Search and Ranking Systems
Staff Engineer @ BloomReach — Oct 2013 to Mar 2018
Location: Bengaluru, India
Patents and Blog
Overview
Led the design and implementation of an automated synonym generation pipeline for BloomReach Discovery, processing 100 million+ product descriptions and 30 million+ queries weekly to extract high-quality synonym pairs for e-commerce search.
As deep learning started emerging, designed deep NNs to match user queries with document text & images.

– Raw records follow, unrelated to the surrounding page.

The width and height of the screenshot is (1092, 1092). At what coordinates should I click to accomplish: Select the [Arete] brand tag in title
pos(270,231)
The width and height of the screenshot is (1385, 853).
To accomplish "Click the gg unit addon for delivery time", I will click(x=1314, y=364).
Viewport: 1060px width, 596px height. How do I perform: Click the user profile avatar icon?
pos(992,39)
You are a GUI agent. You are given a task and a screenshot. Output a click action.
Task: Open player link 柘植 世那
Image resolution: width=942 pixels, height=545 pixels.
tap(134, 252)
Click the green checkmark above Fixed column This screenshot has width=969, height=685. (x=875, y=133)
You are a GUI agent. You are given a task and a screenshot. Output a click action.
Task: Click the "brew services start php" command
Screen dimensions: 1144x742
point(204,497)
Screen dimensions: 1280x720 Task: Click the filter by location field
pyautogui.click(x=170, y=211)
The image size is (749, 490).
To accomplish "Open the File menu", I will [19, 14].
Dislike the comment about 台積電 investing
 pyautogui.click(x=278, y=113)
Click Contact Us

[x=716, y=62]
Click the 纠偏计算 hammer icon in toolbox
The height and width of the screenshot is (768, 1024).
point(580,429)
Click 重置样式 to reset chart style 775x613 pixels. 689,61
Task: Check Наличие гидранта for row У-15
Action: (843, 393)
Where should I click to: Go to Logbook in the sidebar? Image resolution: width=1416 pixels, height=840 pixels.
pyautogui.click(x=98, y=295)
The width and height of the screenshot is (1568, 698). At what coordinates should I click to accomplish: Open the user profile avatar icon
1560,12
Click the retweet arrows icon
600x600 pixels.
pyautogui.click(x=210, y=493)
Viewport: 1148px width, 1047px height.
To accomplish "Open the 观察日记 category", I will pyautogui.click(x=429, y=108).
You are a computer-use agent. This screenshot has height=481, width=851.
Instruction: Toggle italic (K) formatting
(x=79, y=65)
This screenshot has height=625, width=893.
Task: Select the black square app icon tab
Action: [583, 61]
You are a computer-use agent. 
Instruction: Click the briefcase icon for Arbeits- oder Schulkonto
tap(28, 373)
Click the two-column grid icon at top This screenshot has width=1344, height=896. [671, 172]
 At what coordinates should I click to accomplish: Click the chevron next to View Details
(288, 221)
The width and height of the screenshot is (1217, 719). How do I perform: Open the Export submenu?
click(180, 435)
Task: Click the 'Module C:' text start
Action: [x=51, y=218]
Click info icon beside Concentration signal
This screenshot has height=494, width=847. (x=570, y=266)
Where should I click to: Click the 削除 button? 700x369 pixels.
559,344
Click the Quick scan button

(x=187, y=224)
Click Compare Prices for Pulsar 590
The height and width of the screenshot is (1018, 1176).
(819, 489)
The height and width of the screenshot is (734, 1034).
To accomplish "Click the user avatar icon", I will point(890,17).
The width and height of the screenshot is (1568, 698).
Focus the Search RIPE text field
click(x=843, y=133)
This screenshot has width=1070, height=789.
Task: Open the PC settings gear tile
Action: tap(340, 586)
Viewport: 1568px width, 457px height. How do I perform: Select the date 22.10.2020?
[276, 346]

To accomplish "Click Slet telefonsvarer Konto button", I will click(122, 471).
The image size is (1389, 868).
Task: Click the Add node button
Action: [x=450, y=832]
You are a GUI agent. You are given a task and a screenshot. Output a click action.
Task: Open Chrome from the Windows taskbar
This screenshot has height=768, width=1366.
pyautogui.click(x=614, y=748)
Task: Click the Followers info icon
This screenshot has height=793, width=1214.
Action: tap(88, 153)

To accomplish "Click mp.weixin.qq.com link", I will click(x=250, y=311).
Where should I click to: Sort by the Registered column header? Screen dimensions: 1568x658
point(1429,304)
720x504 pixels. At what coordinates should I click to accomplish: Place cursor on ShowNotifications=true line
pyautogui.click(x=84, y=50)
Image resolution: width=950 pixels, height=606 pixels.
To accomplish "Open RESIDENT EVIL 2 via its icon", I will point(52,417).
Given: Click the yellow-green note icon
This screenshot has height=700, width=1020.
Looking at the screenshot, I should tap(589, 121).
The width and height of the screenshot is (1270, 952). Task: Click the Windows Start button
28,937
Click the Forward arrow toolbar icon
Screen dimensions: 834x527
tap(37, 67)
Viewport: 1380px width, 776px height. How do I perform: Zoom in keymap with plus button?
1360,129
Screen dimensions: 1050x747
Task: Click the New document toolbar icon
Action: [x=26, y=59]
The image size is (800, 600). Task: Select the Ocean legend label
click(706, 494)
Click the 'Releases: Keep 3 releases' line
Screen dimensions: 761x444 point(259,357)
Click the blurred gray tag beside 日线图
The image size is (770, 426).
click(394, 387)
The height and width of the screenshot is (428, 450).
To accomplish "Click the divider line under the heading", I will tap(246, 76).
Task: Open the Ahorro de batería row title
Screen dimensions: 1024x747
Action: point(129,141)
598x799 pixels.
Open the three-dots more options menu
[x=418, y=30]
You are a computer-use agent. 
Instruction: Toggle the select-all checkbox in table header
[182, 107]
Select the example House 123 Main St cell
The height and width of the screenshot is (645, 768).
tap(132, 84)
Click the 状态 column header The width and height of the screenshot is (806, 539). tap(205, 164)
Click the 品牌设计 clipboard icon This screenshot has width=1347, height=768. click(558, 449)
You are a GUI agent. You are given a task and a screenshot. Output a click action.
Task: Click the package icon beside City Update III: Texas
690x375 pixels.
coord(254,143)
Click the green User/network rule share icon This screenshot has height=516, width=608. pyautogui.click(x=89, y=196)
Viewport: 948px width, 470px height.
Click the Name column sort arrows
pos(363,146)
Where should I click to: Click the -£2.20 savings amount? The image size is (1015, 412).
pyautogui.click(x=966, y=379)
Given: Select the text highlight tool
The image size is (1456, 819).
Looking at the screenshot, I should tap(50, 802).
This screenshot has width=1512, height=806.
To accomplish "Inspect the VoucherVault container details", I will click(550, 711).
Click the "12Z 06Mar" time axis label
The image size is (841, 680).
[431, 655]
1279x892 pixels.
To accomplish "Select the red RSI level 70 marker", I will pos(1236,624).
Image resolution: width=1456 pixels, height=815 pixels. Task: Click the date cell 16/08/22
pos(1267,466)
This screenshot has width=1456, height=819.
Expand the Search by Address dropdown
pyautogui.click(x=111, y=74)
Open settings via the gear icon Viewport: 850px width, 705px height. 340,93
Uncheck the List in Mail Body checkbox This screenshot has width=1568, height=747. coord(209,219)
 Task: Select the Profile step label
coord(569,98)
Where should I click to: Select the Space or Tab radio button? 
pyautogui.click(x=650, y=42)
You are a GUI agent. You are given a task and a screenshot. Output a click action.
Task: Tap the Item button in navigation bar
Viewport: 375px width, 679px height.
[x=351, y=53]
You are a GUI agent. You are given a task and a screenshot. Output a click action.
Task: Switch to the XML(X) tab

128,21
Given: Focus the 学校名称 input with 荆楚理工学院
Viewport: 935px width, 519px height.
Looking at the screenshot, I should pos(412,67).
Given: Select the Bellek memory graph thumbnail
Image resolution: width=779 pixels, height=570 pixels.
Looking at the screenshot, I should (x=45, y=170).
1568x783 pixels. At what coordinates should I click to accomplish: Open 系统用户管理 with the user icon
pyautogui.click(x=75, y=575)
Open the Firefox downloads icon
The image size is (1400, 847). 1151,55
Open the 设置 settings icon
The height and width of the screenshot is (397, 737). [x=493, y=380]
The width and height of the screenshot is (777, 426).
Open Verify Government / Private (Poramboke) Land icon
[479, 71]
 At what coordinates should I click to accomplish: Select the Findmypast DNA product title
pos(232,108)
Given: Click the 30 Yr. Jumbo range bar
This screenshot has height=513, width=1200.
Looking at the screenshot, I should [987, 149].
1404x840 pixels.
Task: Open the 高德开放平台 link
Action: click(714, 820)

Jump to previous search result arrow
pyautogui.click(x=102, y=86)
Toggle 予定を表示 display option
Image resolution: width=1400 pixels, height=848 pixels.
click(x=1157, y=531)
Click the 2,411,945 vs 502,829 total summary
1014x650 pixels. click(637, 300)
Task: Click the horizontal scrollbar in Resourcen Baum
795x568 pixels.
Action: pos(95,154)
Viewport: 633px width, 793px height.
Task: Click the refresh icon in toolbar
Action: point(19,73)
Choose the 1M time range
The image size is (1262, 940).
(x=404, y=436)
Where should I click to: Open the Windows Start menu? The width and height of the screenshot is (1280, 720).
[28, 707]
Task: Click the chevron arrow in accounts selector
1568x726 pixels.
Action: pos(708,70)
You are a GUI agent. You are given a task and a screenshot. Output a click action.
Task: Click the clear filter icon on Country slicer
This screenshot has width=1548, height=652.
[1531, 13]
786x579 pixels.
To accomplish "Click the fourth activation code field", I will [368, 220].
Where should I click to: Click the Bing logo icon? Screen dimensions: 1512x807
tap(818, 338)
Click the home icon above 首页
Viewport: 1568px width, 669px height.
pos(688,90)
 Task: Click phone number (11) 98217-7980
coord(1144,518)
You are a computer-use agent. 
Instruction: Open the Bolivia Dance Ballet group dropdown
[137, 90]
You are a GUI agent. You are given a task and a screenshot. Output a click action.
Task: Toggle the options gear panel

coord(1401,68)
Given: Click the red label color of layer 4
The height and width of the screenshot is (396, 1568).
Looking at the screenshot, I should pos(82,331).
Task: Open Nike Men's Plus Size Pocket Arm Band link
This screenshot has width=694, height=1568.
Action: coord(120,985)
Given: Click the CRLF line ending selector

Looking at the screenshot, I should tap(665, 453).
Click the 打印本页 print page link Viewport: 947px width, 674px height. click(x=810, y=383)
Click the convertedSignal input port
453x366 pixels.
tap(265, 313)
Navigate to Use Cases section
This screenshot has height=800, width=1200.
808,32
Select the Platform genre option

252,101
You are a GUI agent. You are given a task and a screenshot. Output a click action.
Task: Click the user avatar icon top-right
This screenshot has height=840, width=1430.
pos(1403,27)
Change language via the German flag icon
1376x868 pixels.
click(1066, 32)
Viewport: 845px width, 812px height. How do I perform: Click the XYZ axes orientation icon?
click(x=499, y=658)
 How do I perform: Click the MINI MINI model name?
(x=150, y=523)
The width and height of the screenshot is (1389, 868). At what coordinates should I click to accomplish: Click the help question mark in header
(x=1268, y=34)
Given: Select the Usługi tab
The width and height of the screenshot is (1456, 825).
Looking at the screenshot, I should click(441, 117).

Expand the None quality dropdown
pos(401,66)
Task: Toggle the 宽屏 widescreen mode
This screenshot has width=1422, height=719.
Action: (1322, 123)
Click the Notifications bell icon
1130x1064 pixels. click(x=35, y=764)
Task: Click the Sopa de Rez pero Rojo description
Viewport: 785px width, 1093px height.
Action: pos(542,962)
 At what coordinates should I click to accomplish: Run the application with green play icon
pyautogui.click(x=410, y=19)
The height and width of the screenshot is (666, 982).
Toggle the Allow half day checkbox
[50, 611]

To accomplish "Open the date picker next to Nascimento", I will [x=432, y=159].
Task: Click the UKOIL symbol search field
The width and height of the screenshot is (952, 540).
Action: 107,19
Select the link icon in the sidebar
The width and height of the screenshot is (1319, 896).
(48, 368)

E-commerce search faces messy, short queries (“nj devils tees”), shifting language (“jorts”), and ambiguity (“frozen” the temperature vs. Frozen the movie). Synonyms aren’t just dictionary swaps; they’re a controlled expansion of user intent.
Goal. Bridge query–catalog mismatch without flooding results. Boost recall while preserving precision and rank quality.
Synonym Types.
- Variants: spelling/lemma/plural (“adapter ↔ adaptor”, “shoe ↔ shoes”).
- Equivalents: true alternates (“graph paper ↔ grid paper”).
- Hierarchy: hypernym/hyponym (“desktop pc ↔ computers”).
- Backstops: closely related substitutes when inventory is thin (“paper plates ↔ plastic plates”).
Data Scale. Weekly mining over ~100M product descriptions, billions of web lines, and ~30M queries to capture new vocabulary, trends, and seasonality.
Pipeline (Mining, not per-query).
- Candidate extraction: phrase pairs from catalog, crawl, and logs.
-
Representations:
- Context windows / embeddings (“a word by the company it keeps”).
- Behavioral signals: clicked/viewed/bought product distributions after a query.
- Document vectors: TF-IDF-weighted phrase contexts.
- Session neighbors: queries issued together or sequentially.
-
Similarity scoring:
- Symmetric measures (e.g., Jensen–Shannon divergence on click dists) for equivalence.
- Asymmetric measures for hypernym/hyponym directionality.
- Heuristics (edit distance, morphology) to nudge borderline cases.
-
Decisioning:
- Phrase-specific thresholds (relative to known baselines like “shoe↔shoes”).
- Supervised model over multi-score features to grade and type pairs.
- Guardrails so low-confidence expansions don’t bubble to the top after sorts (price/popularity).
Application.
- Build a typed synonym graph (variant/equivalent/hierarchy/related) with confidence scores.
- Apply class-specific rules at query time to expand cautiously.
- Refresh weekly to reflect new products, slang, and events.
Outcomes.
- Higher findability and better long-tail recall with minimal precision loss.
- Resilient to language drift; fewer manual thesaurus edits.
- Honest note: Like any ML system, it has “good and bad days,” so monitoring and iteration matter.